Work instruction -> No pictures go in the copy; retype exactly the lines from the one with "Where should I" through the last line of the records.

[Stored data entries]
#####

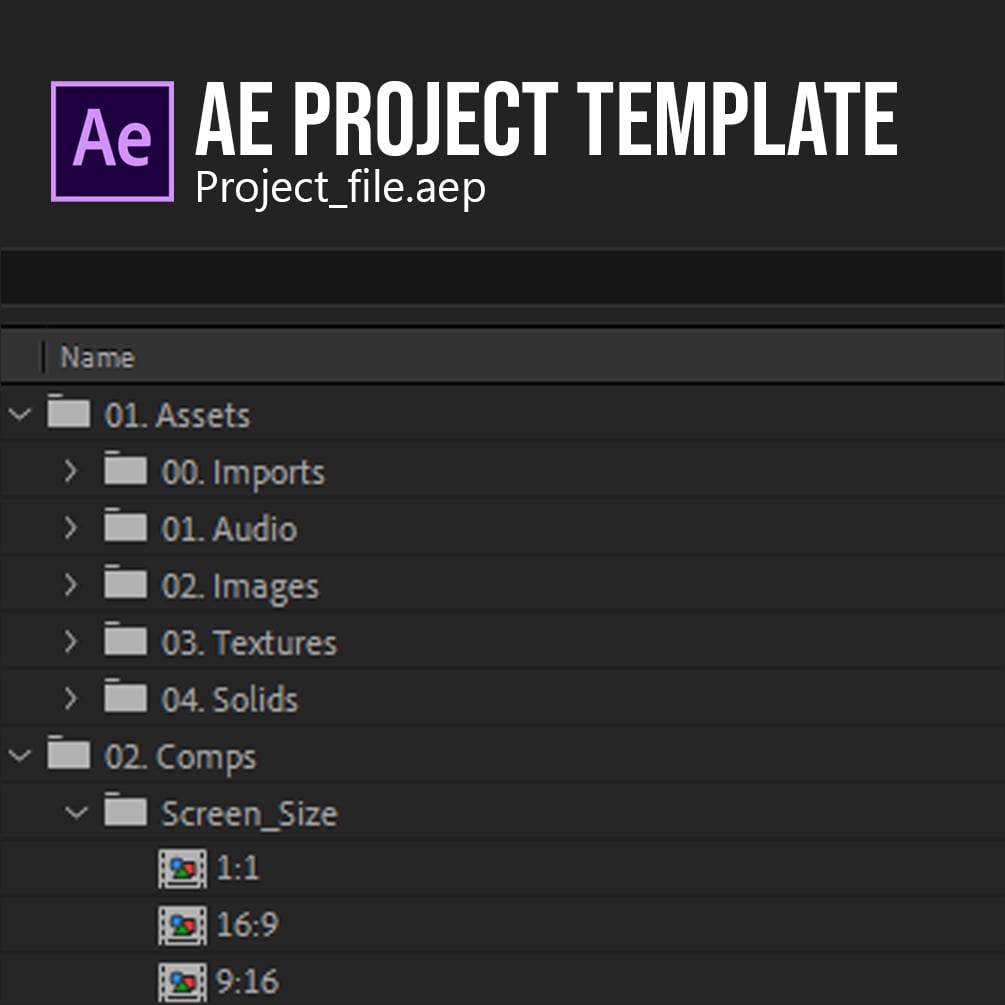Collapse the 02. Comps folder
1005x1005 pixels.
point(19,756)
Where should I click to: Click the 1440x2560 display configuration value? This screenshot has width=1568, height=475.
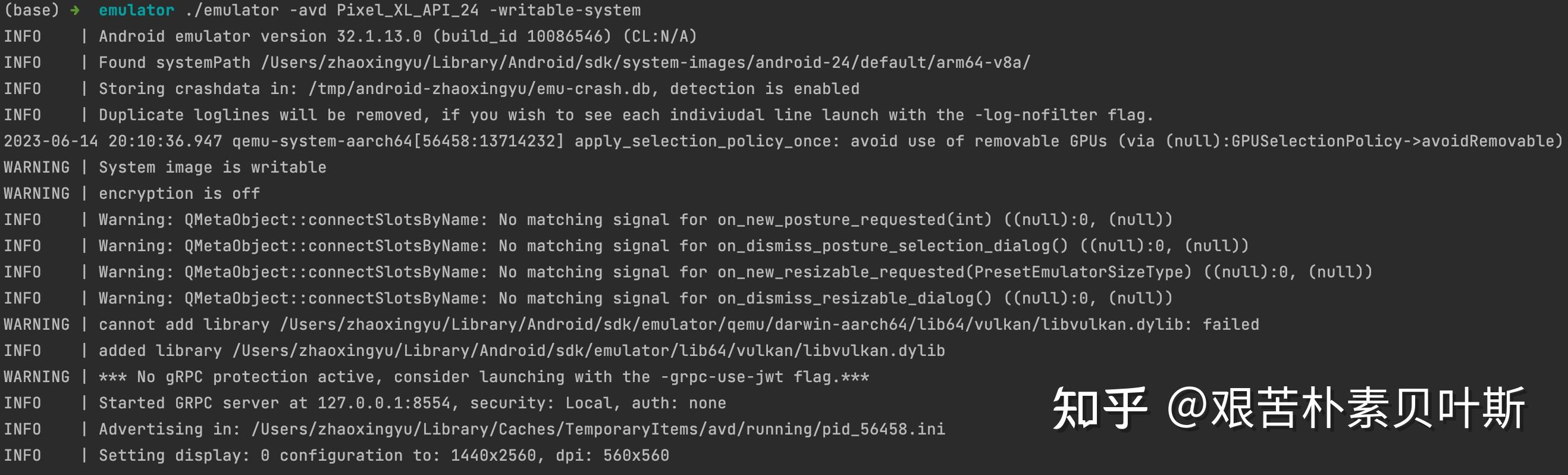(x=493, y=455)
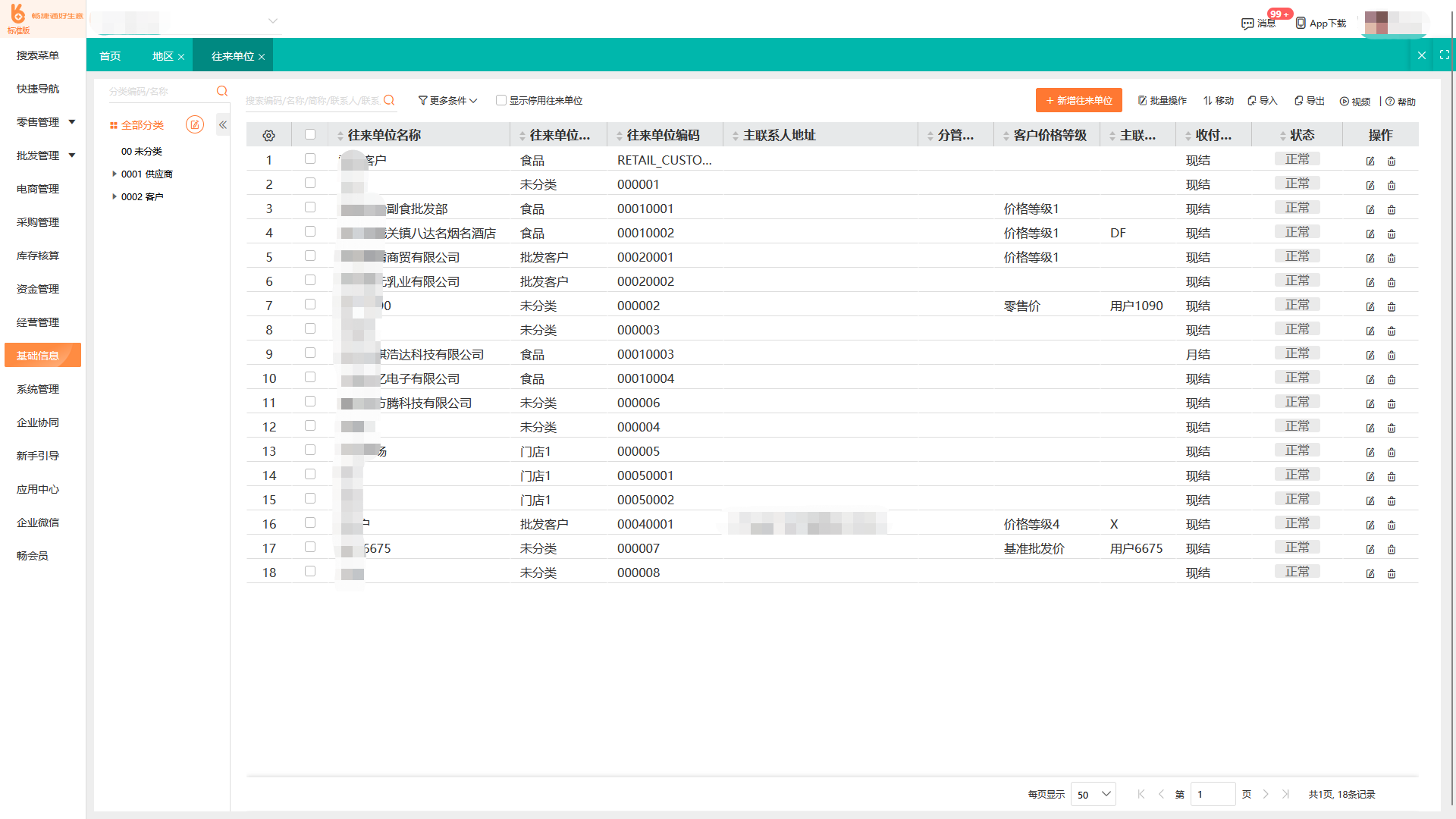This screenshot has height=819, width=1456.
Task: Click the 新增往来单位 button
Action: click(1080, 99)
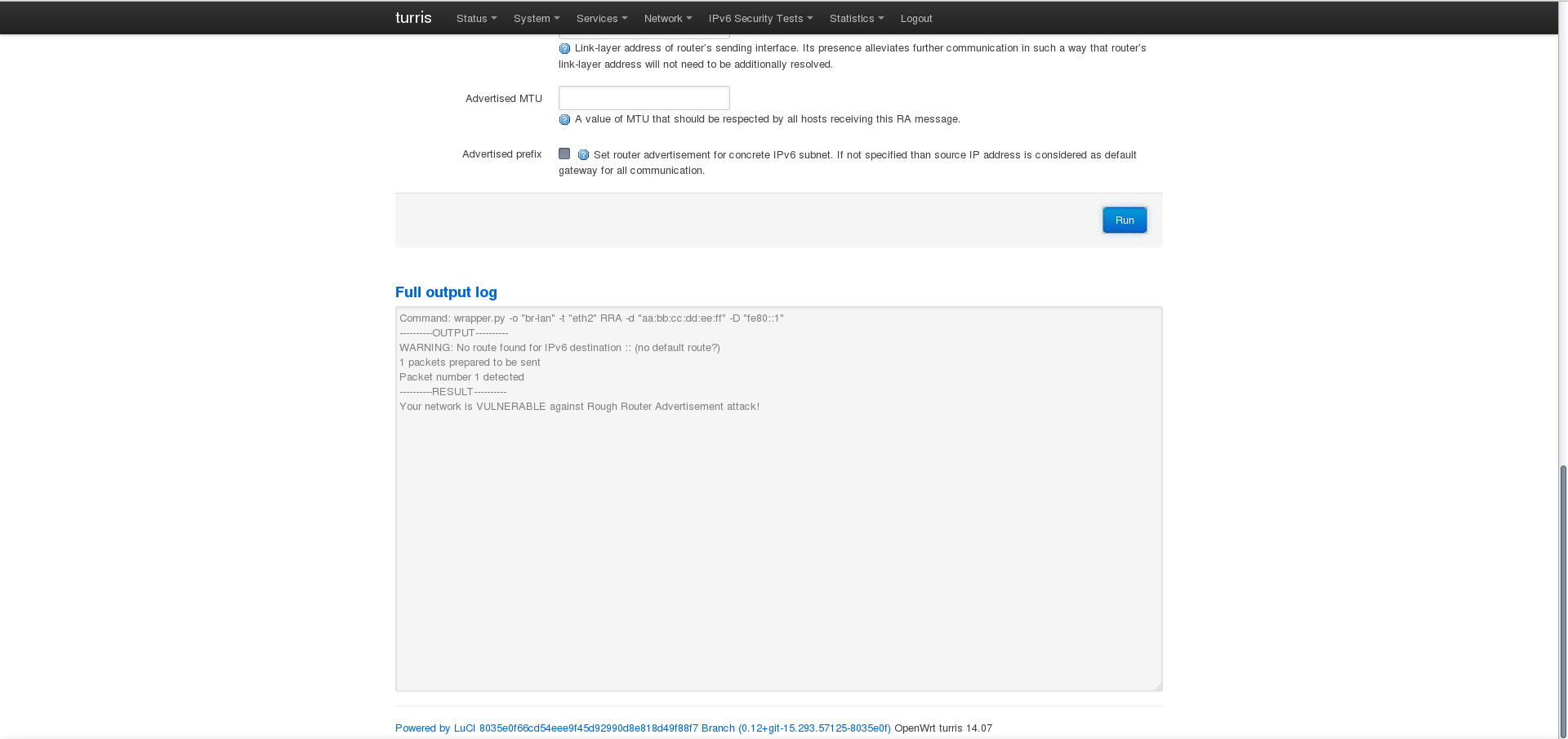The image size is (1568, 739).
Task: Expand the Statistics menu
Action: 856,18
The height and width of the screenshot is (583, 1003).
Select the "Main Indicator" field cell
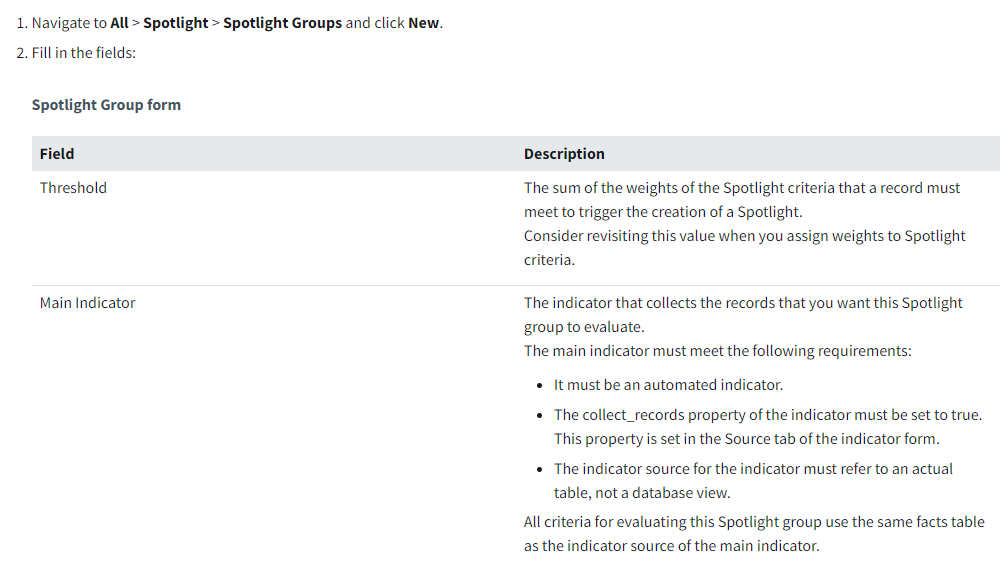click(87, 303)
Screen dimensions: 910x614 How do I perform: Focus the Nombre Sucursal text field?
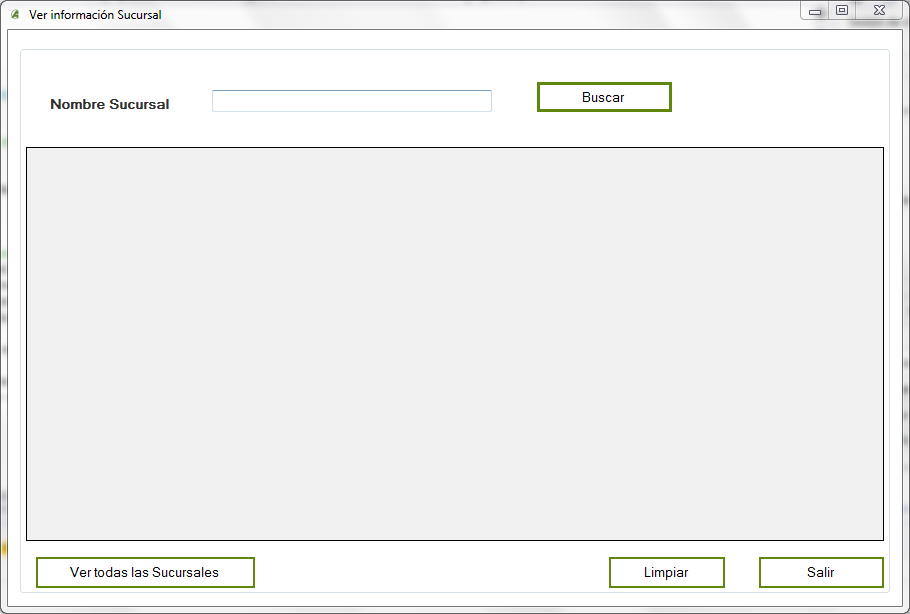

#####

Output for this exercise ->
Where should I click to: Click the 1440x2560 display configuration value? This screenshot has width=1568, height=475.
(x=493, y=455)
This screenshot has height=819, width=1456.
Task: Click the 新增往来单位 button
Action: click(1080, 99)
The image size is (1568, 739).
Task: Expand the Statistics menu
Action: 856,18
The height and width of the screenshot is (583, 1003).
Select the "Main Indicator" field cell
click(87, 303)
Screen dimensions: 910x614 How do I perform: Focus the Nombre Sucursal text field?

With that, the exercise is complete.